[Information provided Boundary: Start]

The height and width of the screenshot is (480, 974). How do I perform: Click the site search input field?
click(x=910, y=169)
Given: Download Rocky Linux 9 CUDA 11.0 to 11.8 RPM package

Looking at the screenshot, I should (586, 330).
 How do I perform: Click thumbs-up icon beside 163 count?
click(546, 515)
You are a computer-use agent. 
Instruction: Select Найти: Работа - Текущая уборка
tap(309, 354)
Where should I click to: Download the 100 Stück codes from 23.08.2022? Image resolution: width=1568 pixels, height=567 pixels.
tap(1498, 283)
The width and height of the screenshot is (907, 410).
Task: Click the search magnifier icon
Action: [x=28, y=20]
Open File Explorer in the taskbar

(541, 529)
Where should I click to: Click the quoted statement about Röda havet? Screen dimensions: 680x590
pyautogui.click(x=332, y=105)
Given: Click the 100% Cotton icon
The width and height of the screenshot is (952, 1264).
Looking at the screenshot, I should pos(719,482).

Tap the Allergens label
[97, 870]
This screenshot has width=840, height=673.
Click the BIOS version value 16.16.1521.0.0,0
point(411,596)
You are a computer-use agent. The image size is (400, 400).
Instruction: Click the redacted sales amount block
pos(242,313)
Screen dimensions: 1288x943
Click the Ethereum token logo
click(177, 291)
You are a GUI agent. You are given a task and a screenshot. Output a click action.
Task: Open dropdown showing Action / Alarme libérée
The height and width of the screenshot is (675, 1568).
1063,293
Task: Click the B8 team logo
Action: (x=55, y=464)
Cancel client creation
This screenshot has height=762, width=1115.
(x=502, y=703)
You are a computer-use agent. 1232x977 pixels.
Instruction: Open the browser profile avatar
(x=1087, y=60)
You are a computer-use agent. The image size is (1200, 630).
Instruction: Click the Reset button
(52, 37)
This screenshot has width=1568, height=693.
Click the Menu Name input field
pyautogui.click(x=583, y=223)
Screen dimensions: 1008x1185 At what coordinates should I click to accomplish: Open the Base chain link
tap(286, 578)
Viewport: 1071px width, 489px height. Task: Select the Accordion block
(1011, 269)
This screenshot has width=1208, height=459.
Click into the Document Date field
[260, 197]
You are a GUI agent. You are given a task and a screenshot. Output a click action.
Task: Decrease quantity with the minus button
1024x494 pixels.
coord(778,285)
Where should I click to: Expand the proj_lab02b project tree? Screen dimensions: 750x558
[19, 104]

[Information provided Boundary: End]

[Exercise description]
Write out every entry above, word for word.

[Reply]
The height and width of the screenshot is (480, 974). How do I perform: Click the site search input field?
click(x=910, y=169)
Given: Download Rocky Linux 9 CUDA 11.0 to 11.8 RPM package

Looking at the screenshot, I should (586, 330).
 How do I perform: Click thumbs-up icon beside 163 count?
click(546, 515)
You are a computer-use agent. 
Instruction: Select Найти: Работа - Текущая уборка
tap(309, 354)
Where should I click to: Download the 100 Stück codes from 23.08.2022? Image resolution: width=1568 pixels, height=567 pixels.
tap(1498, 283)
The width and height of the screenshot is (907, 410).
Task: Click the search magnifier icon
Action: [x=28, y=20]
Open File Explorer in the taskbar

(541, 529)
Where should I click to: Click the quoted statement about Röda havet? Screen dimensions: 680x590
pyautogui.click(x=332, y=105)
Given: Click the 100% Cotton icon
The width and height of the screenshot is (952, 1264).
Looking at the screenshot, I should pos(719,482).

Tap the Allergens label
[97, 870]
This screenshot has width=840, height=673.
Click the BIOS version value 16.16.1521.0.0,0
point(411,596)
You are a computer-use agent. The image size is (400, 400).
Instruction: Click the redacted sales amount block
pos(242,313)
Screen dimensions: 1288x943
Click the Ethereum token logo
click(177, 291)
You are a GUI agent. You are given a task and a screenshot. Output a click action.
Task: Open dropdown showing Action / Alarme libérée
The height and width of the screenshot is (675, 1568).
1063,293
Task: Click the B8 team logo
Action: (x=55, y=464)
Cancel client creation
This screenshot has height=762, width=1115.
(x=502, y=703)
You are a computer-use agent. 1232x977 pixels.
Instruction: Open the browser profile avatar
(x=1087, y=60)
You are a computer-use agent. The image size is (1200, 630).
Instruction: Click the Reset button
(52, 37)
This screenshot has width=1568, height=693.
Click the Menu Name input field
pyautogui.click(x=583, y=223)
Screen dimensions: 1008x1185 At what coordinates should I click to accomplish: Open the Base chain link
tap(286, 578)
Viewport: 1071px width, 489px height. Task: Select the Accordion block
(1011, 269)
This screenshot has width=1208, height=459.
Click into the Document Date field
[260, 197]
You are a GUI agent. You are given a task and a screenshot. Output a click action.
Task: Decrease quantity with the minus button
1024x494 pixels.
coord(778,285)
Where should I click to: Expand the proj_lab02b project tree? Screen dimensions: 750x558
[19, 104]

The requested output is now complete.